Libro III, Capítulo XIV
lo mismo (continuación)
En el momento en que el pueblo se reúne legítimamente como un cuerpo soberano, la jurisdicción del gobierno caduca por completo, la el poder ejecutivo está suspendido, y la persona del ciudadano más humilde es tan sagrada e inviolable como la del primer magistrado; porque en presencia de la persona representada, los representantes ya no existen. La mayoría de los tumultos que surgieron en los comitia de Roma se debieron al desconocimiento o descuido de esta regla. Los cónsules eran en ellos simplemente los presidentes del pueblo; los tribunos eran meros hablantes; [1] el senado no era nada en absoluto.
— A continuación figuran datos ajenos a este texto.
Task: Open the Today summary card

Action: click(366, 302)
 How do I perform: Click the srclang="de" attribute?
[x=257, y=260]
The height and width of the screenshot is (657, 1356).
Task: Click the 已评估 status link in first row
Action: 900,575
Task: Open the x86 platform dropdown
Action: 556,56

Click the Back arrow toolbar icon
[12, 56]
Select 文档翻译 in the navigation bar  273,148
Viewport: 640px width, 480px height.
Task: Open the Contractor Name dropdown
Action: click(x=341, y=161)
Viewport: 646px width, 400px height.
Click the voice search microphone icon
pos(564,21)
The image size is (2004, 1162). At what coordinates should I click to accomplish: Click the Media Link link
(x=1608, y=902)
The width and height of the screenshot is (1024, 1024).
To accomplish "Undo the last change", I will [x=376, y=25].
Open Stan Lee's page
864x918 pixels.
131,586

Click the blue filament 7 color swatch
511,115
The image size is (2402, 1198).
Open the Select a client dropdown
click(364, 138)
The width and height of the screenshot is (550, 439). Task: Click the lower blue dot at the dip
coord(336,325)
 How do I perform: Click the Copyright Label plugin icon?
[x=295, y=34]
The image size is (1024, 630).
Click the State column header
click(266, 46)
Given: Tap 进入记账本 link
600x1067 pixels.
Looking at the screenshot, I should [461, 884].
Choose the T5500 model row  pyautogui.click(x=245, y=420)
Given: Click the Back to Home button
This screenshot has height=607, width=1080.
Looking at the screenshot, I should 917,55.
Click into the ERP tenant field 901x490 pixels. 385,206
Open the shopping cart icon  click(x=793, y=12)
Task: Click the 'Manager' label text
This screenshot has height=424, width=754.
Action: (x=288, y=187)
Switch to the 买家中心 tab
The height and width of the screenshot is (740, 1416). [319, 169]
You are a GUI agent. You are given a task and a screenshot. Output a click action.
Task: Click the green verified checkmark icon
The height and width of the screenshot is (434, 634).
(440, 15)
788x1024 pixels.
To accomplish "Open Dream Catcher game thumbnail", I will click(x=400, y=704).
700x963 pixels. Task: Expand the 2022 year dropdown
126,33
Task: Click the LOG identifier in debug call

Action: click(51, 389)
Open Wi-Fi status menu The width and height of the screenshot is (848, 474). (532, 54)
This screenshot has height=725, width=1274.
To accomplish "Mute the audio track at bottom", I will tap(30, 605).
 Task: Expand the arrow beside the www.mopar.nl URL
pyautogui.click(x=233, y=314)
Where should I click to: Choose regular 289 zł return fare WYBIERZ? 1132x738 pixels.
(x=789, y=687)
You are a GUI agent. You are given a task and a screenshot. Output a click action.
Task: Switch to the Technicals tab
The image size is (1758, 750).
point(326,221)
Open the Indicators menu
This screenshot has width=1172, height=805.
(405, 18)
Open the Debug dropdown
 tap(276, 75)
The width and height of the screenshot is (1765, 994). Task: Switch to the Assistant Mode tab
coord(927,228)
Estos intervalos de suspensión, durante los cuales el príncipe reconoce o debería reconocer a un superior real, siempre los ha mirado con alarma; y estas asambleas del pueblo, que son la égida del cuerpo político y el freno al gobierno, han sido en todo momento el horror de los gobernantes: quienes, por lo tanto, nunca escatiman esfuerzos, objeciones, dificultades y promesas para impedir que los ciudadanos tengan ellos. Cuando los ciudadanos son codiciosos, cobardes y pusilánimes, y aman la comodidad más que la libertad, no se resisten mucho a los esfuerzos redoblados del gobierno; y así, a medida que la fuerza de resistencia crece incesantemente, la autoridad soberana termina por desaparecer, y la mayoría de las ciudades caen y perecen antes de tiempo.
Pero entre la autoridad soberana y el gobierno arbitrario interviene a veces un poder mezquino del que hay que decir algo.
[1] Casi en el mismo sentido que tiene esta palabra en el Parlamento inglés. La similitud de estas funciones habría provocado un conflicto entre los cónsules y los tribunos, incluso si se hubiera suspendido toda jurisdicción.